Angelina Jolie and the cast of Salt were in Washington DC today for the junket. Salt opens on July 23. I hear tracking hasn’t been great. But I also hear no one counts out the Jolie. And will the Jolie show up at Comic-Con the day before Salt hits theatres just to tweak the geeks? Word is there is an outside shot at a Brange appearance as both Jolie and Pitt have projects being featured at the convention.

Ummmm...

I’m going to Comic-Con for etalk. And I’ve already been warned about the crowds and the smells. A Brange stampede sounds dangerous. You know those Brangelunatics.

They’ve been all over my inbox today about the additional excerpts coming out of Angelina’s interview with safe Parade. I already complained about her irritating gush earlier this week – click here for a refresher. Her uber-fans keep yelling at me via email that think that the new quotes are so insightful, that they demonstrate her intelligence. I don’t doubt the Jolie’s insight or intellect. But there’s nothing illuminating about a one-way conversation with sycophantic publication that doesn’t have the balls to talkback.

You can read the article here. Angie goes on, as usual, about family, religion, her relationship, and the industry, in airy fairy platitudes. Note that her responses are offered without prompt so that we don’t even know the questions that elicited them. In that sense, she may as well have written this sh-t out on her own the day before – a series of premeditated responses that touch on all the right things with the security of knowing there won’t be a challenge.

I find it terribly unsatisfying. And it’s not simply directed at her. It’s all of them, most of them, celebrities in general, especially the most famous ones. Because what can you learn from a one-sided conversation? And how often do they engage in a two-sided conversation?

This is the problem. There is never a proper discussion. If you’re sitting on the opposite side, you’re never allowed to press.

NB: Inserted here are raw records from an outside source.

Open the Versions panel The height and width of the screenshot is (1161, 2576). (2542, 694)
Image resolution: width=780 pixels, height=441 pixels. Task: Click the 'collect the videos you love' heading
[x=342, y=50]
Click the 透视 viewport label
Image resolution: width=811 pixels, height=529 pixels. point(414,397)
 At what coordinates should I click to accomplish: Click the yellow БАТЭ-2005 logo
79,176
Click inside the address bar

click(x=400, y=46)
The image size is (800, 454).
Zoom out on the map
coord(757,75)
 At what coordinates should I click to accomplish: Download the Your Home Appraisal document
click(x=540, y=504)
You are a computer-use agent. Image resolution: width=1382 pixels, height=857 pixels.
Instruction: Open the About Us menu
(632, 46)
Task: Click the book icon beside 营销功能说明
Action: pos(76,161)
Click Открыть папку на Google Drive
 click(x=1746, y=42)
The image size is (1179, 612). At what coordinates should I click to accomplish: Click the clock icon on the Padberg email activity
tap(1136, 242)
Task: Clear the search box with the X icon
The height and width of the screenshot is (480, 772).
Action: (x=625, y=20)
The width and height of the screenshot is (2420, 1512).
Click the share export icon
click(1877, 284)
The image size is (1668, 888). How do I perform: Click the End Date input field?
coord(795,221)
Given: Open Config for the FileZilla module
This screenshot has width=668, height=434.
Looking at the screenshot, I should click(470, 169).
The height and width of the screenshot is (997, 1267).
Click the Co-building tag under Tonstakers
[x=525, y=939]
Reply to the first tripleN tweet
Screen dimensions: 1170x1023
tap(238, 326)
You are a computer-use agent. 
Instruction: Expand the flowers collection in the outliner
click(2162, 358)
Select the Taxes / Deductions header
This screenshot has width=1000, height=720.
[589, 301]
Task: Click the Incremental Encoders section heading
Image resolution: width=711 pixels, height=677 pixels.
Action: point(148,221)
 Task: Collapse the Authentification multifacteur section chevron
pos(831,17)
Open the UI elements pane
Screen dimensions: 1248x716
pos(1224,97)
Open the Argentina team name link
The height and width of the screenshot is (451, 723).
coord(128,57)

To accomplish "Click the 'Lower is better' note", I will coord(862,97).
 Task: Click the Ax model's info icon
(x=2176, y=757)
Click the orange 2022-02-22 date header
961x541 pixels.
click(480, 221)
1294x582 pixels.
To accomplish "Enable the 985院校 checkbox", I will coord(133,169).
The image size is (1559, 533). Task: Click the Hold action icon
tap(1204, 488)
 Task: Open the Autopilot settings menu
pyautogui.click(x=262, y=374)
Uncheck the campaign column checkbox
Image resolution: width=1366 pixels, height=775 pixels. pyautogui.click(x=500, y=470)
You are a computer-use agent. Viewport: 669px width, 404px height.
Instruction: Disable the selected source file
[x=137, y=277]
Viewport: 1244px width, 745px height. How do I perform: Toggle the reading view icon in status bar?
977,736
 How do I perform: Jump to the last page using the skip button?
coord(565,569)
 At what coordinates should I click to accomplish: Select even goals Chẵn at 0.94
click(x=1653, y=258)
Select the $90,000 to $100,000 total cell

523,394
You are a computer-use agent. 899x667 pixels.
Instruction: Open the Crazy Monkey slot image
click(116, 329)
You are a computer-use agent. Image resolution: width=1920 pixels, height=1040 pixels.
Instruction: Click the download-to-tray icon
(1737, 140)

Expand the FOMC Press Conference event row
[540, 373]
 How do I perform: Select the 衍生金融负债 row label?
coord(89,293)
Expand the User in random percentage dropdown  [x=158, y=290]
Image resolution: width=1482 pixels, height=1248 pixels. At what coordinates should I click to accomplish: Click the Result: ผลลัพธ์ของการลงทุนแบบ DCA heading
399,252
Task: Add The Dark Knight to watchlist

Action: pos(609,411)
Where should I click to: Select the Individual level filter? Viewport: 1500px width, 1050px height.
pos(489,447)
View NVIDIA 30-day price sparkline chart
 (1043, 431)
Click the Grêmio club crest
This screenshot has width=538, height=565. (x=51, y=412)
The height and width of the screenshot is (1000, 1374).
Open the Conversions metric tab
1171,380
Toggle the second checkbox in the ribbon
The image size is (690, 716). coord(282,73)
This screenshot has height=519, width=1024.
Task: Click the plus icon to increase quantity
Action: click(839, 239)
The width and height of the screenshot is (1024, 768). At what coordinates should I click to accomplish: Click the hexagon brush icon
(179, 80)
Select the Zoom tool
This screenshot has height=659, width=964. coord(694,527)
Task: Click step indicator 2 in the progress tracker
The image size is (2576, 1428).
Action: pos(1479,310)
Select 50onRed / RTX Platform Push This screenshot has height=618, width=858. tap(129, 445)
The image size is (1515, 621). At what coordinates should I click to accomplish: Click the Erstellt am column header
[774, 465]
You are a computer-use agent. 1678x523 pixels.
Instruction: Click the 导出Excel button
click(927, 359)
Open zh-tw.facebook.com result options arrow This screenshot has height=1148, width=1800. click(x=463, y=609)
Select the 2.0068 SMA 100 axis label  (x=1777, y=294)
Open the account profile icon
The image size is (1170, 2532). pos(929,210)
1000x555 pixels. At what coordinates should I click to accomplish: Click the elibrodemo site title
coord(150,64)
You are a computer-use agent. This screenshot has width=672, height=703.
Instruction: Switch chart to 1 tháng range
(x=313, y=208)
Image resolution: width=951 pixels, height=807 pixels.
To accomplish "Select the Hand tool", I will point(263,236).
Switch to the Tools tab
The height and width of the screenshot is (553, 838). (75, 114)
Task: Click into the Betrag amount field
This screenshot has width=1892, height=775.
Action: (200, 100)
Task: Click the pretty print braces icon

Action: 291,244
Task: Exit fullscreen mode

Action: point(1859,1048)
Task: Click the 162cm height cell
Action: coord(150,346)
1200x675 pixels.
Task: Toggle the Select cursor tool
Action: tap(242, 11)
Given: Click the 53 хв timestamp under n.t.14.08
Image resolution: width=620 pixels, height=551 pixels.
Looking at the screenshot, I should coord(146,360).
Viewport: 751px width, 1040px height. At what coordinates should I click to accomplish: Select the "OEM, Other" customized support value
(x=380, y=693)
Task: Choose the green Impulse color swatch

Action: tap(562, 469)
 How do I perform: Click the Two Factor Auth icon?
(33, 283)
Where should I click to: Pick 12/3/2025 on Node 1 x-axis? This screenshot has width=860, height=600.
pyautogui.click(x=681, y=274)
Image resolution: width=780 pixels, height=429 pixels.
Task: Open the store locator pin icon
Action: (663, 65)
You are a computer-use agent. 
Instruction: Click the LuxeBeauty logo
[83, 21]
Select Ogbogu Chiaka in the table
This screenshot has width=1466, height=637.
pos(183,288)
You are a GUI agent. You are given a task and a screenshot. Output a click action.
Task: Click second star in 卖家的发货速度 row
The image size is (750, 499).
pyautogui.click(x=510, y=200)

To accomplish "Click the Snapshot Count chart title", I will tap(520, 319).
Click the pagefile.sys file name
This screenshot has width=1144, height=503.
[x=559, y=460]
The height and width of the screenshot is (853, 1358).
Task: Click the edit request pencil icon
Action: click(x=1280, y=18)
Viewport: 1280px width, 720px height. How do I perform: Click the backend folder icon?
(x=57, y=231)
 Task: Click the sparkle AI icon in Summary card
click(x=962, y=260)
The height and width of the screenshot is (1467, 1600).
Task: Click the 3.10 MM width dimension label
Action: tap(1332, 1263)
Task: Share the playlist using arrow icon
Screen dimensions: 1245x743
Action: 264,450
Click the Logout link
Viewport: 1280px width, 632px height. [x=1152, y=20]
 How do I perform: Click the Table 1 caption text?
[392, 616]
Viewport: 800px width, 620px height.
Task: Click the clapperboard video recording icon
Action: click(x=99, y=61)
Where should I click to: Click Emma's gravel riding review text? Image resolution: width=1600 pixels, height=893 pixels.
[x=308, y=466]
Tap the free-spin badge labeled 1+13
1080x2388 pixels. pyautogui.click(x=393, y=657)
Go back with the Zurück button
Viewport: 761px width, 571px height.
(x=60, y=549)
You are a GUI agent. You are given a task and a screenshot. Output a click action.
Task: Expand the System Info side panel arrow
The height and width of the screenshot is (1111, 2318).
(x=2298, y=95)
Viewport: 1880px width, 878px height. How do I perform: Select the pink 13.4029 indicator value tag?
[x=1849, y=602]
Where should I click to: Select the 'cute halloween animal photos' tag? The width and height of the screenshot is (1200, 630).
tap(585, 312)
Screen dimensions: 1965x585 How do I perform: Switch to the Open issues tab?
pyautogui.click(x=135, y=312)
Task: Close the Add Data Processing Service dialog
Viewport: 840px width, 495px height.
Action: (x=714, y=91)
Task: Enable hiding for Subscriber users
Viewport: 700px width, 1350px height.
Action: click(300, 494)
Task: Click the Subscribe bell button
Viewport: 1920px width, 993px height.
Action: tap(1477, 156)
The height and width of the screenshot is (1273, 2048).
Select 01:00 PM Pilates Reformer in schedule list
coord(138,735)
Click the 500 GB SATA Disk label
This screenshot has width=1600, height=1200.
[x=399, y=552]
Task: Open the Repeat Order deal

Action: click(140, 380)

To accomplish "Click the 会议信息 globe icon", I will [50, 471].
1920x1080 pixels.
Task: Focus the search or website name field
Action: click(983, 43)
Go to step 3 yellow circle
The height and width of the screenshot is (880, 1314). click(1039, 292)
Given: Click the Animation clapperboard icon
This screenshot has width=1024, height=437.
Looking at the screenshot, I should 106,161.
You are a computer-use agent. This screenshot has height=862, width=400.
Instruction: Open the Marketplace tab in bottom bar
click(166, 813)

You can press with a politician, a lobbyist, a conventional newsmaker, a business man, a civilian – that’s when interviews have a shot at being somewhat more authentic, that’s when it becomes engaging. But this interview? With Angelina Jolie? Please.

Take for example these words on Brad Pitt:

"Brad is a wonderful man. He's extraordinary, because he really, really stepped out on his own away from what he knew growing up. It's just such a natural transition. When you really love someone, you evolve. Love trumps everything. It's like when you have a child. It's not that you consciously put them before yourself -- it's that doing it is what you instinctively want because you have to come from a place of love. When I think about Brad, there is a lot of love."

He really, really stepped out on his own away from what he knew growing up.

Now THERE’s an interesting statement. Something you care about. Something that, during a normal conversation, would provoke a follow-up. What does that mean? What did he know growing up that he stepped away from? Why? And how?

No follow-up is allowed. In other words this interview is simply a series of pretty sounding statements tossed out there with no context and one purpose only: think well of me, and therefore go see my movie.

That might work for someone less formidable because our expectations are so low, but that’s not going to cut it for Angelina Jolie. Because we know she can reckon. And we know she will come. And this, this pathetic pussyfooting, it seems so beneath her.

I love Angelina Jolie. I love her because she can handle being challenged. THIS is not challenging. We haven’t seen her challenged in a long time. And she won’t be challenged, at least something new then. We’ve heard her say these things over and over, all over again, for the last two years. It’s really not the right strategy. Not for a movie like Salt anyway.